EXERCISE DATA below:

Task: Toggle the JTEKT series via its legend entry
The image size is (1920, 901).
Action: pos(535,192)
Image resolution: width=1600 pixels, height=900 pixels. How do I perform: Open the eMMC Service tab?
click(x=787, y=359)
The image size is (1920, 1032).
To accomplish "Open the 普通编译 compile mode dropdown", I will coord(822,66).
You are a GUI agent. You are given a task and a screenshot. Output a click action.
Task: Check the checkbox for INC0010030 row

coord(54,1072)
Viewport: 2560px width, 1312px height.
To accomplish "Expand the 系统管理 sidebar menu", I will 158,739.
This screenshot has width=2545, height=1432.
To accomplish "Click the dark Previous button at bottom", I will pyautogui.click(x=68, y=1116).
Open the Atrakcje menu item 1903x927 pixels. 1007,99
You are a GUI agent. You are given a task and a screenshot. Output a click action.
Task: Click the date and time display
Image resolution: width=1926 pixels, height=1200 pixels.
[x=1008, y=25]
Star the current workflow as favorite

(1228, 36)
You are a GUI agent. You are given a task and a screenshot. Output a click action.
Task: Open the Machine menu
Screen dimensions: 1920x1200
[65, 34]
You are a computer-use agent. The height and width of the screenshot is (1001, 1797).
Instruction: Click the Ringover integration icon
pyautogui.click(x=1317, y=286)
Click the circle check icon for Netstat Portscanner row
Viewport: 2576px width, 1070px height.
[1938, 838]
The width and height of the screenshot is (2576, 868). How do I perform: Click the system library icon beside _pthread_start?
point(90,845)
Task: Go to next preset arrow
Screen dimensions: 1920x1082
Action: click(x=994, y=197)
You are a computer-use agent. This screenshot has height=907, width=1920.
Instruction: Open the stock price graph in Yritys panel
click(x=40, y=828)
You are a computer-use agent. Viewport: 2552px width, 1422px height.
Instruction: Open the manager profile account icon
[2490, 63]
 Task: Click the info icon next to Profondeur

End of EXERCISE DATA.

WORK TO BE COMPLETED
Every line of the data must appear again in the answer, exactly as written.

REPLY TO THE TASK
Task: Toggle the JTEKT series via its legend entry
The image size is (1920, 901).
Action: pos(535,192)
Image resolution: width=1600 pixels, height=900 pixels. How do I perform: Open the eMMC Service tab?
click(x=787, y=359)
The image size is (1920, 1032).
To accomplish "Open the 普通编译 compile mode dropdown", I will coord(822,66).
You are a GUI agent. You are given a task and a screenshot. Output a click action.
Task: Check the checkbox for INC0010030 row

coord(54,1072)
Viewport: 2560px width, 1312px height.
To accomplish "Expand the 系统管理 sidebar menu", I will 158,739.
This screenshot has width=2545, height=1432.
To accomplish "Click the dark Previous button at bottom", I will pyautogui.click(x=68, y=1116).
Open the Atrakcje menu item 1903x927 pixels. 1007,99
You are a GUI agent. You are given a task and a screenshot. Output a click action.
Task: Click the date and time display
Image resolution: width=1926 pixels, height=1200 pixels.
[x=1008, y=25]
Star the current workflow as favorite

(1228, 36)
You are a GUI agent. You are given a task and a screenshot. Output a click action.
Task: Open the Machine menu
Screen dimensions: 1920x1200
[65, 34]
You are a computer-use agent. The height and width of the screenshot is (1001, 1797).
Instruction: Click the Ringover integration icon
pyautogui.click(x=1317, y=286)
Click the circle check icon for Netstat Portscanner row
Viewport: 2576px width, 1070px height.
[1938, 838]
The width and height of the screenshot is (2576, 868). How do I perform: Click the system library icon beside _pthread_start?
point(90,845)
Task: Go to next preset arrow
Screen dimensions: 1920x1082
Action: click(x=994, y=197)
You are a computer-use agent. This screenshot has height=907, width=1920.
Instruction: Open the stock price graph in Yritys panel
click(x=40, y=828)
You are a computer-use agent. Viewport: 2552px width, 1422px height.
Instruction: Open the manager profile account icon
[2490, 63]
 Task: Click the info icon next to Profondeur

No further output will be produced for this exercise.